House Democrats first introduced and passed the bill, mostly along party lines, last year in the wake of Floyd’s death, but the legislation failed in the Republican-controlled Senate. Democrats hope the bill will pass both chambers this time, now that the Senate has a 50-50 partisan split, with Vice President Kamala Harris able to serve as a tie-breaker for the Democrats.
“We will begin those discussions with the Senate immediately after the bill is passed,” Rep. Karen Bass (D-Calif.), who is helping lead police reform efforts in the House, told reporters ahead of the Wednesday vote. “Over the last several weeks, discussions, especially with Sen. Tim Scott (R-S.C.) and Sen. Cory Booker (D-N.J.), have been underway.”
But despite the bill’s passage in the House, not all advocacy groups are on board with what they see as the legislation’s limited scope.

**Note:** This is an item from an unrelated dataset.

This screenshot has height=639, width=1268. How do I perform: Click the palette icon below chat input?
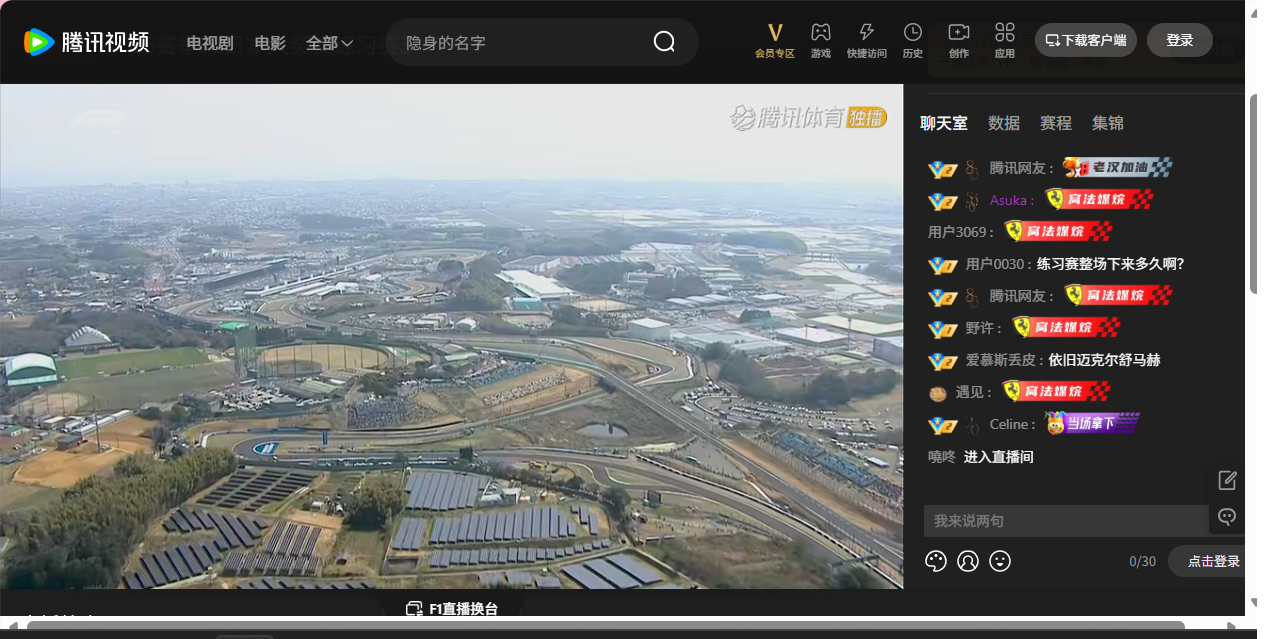(x=936, y=561)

“While we understand the urgency to pass police reform at the federal level, we can’t do it in a way that merely provides a veneer of justice while sacrificing real systemic change at the most opportune moment to achieve it,” Maritza Perez, spokesperson for the Drug Policy Alliance, said in a statement.
Perez noted that the bill does not fully address issues such as police militarization, quick-knock raids and police practices disproportionately used against people of color in drug investigations
“Unfortunately, because House leadership chose to fast-track last year’s bill, rather than addressing advocates’ and community members’ concerns, that’s exactly the compromise they have made, and today’s vote solidified those failings,” she added. “The House-passed bill fails to provide for real reform and accountability and we oppose this bill in its current form.”